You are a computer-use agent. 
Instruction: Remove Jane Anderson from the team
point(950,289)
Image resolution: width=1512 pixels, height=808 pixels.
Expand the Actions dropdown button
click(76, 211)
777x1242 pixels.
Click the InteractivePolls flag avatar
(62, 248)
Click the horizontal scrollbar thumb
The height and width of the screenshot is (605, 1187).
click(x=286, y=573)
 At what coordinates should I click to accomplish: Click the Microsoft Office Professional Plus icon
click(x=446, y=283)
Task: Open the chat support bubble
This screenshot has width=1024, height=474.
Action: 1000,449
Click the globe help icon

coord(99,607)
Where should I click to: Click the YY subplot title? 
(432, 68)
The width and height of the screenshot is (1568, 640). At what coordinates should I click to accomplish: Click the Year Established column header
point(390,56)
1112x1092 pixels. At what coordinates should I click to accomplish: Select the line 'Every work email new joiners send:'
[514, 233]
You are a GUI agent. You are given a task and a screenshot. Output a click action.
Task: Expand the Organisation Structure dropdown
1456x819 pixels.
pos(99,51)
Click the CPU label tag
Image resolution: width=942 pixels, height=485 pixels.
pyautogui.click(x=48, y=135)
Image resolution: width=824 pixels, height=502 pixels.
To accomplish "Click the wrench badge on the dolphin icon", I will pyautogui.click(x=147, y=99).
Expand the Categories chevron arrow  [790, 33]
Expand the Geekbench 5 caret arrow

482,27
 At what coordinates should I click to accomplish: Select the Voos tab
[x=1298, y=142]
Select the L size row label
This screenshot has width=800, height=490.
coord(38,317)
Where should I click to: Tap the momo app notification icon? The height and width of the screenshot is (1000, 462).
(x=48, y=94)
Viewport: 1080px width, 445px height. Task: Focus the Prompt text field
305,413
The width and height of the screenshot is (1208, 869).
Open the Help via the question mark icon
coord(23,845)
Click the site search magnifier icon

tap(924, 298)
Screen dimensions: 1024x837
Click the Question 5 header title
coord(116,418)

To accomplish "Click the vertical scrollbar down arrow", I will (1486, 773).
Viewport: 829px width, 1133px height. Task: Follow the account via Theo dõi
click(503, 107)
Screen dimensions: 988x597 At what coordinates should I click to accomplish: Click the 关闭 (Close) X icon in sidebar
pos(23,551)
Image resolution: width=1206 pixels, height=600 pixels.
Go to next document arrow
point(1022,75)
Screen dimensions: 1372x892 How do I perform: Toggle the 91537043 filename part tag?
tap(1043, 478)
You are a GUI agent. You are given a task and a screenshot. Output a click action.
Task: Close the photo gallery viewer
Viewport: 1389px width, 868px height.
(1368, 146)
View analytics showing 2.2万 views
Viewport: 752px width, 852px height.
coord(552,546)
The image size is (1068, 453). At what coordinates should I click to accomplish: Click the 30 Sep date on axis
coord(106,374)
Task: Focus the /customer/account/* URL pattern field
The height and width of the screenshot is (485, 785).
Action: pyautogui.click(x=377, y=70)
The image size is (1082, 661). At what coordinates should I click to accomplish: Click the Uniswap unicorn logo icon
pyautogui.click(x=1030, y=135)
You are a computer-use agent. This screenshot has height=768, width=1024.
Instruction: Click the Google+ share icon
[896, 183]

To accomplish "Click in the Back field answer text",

• Task prompt:
Word for word, give the material above a second time.

• Task solution:
You are a computer-use agent. 
Instruction: Remove Jane Anderson from the team
point(950,289)
Image resolution: width=1512 pixels, height=808 pixels.
Expand the Actions dropdown button
click(76, 211)
777x1242 pixels.
Click the InteractivePolls flag avatar
(62, 248)
Click the horizontal scrollbar thumb
The height and width of the screenshot is (605, 1187).
click(x=286, y=573)
 At what coordinates should I click to accomplish: Click the Microsoft Office Professional Plus icon
click(x=446, y=283)
Task: Open the chat support bubble
This screenshot has width=1024, height=474.
Action: 1000,449
Click the globe help icon

coord(99,607)
Where should I click to: Click the YY subplot title? 
(432, 68)
The width and height of the screenshot is (1568, 640). At what coordinates should I click to accomplish: Click the Year Established column header
point(390,56)
1112x1092 pixels. At what coordinates should I click to accomplish: Select the line 'Every work email new joiners send:'
[514, 233]
You are a GUI agent. You are given a task and a screenshot. Output a click action.
Task: Expand the Organisation Structure dropdown
1456x819 pixels.
pos(99,51)
Click the CPU label tag
Image resolution: width=942 pixels, height=485 pixels.
pyautogui.click(x=48, y=135)
Image resolution: width=824 pixels, height=502 pixels.
To accomplish "Click the wrench badge on the dolphin icon", I will pyautogui.click(x=147, y=99).
Expand the Categories chevron arrow  [790, 33]
Expand the Geekbench 5 caret arrow

482,27
 At what coordinates should I click to accomplish: Select the Voos tab
[x=1298, y=142]
Select the L size row label
This screenshot has width=800, height=490.
coord(38,317)
Where should I click to: Tap the momo app notification icon? The height and width of the screenshot is (1000, 462).
(x=48, y=94)
Viewport: 1080px width, 445px height. Task: Focus the Prompt text field
305,413
The width and height of the screenshot is (1208, 869).
Open the Help via the question mark icon
coord(23,845)
Click the site search magnifier icon

tap(924, 298)
Screen dimensions: 1024x837
Click the Question 5 header title
coord(116,418)

To accomplish "Click the vertical scrollbar down arrow", I will (1486, 773).
Viewport: 829px width, 1133px height. Task: Follow the account via Theo dõi
click(503, 107)
Screen dimensions: 988x597 At what coordinates should I click to accomplish: Click the 关闭 (Close) X icon in sidebar
pos(23,551)
Image resolution: width=1206 pixels, height=600 pixels.
Go to next document arrow
point(1022,75)
Screen dimensions: 1372x892 How do I perform: Toggle the 91537043 filename part tag?
tap(1043, 478)
You are a GUI agent. You are given a task and a screenshot. Output a click action.
Task: Close the photo gallery viewer
Viewport: 1389px width, 868px height.
(1368, 146)
View analytics showing 2.2万 views
Viewport: 752px width, 852px height.
coord(552,546)
The image size is (1068, 453). At what coordinates should I click to accomplish: Click the 30 Sep date on axis
coord(106,374)
Task: Focus the /customer/account/* URL pattern field
The height and width of the screenshot is (485, 785).
Action: pyautogui.click(x=377, y=70)
The image size is (1082, 661). At what coordinates should I click to accomplish: Click the Uniswap unicorn logo icon
pyautogui.click(x=1030, y=135)
You are a computer-use agent. This screenshot has height=768, width=1024.
Instruction: Click the Google+ share icon
[896, 183]

To accomplish "Click in the Back field answer text",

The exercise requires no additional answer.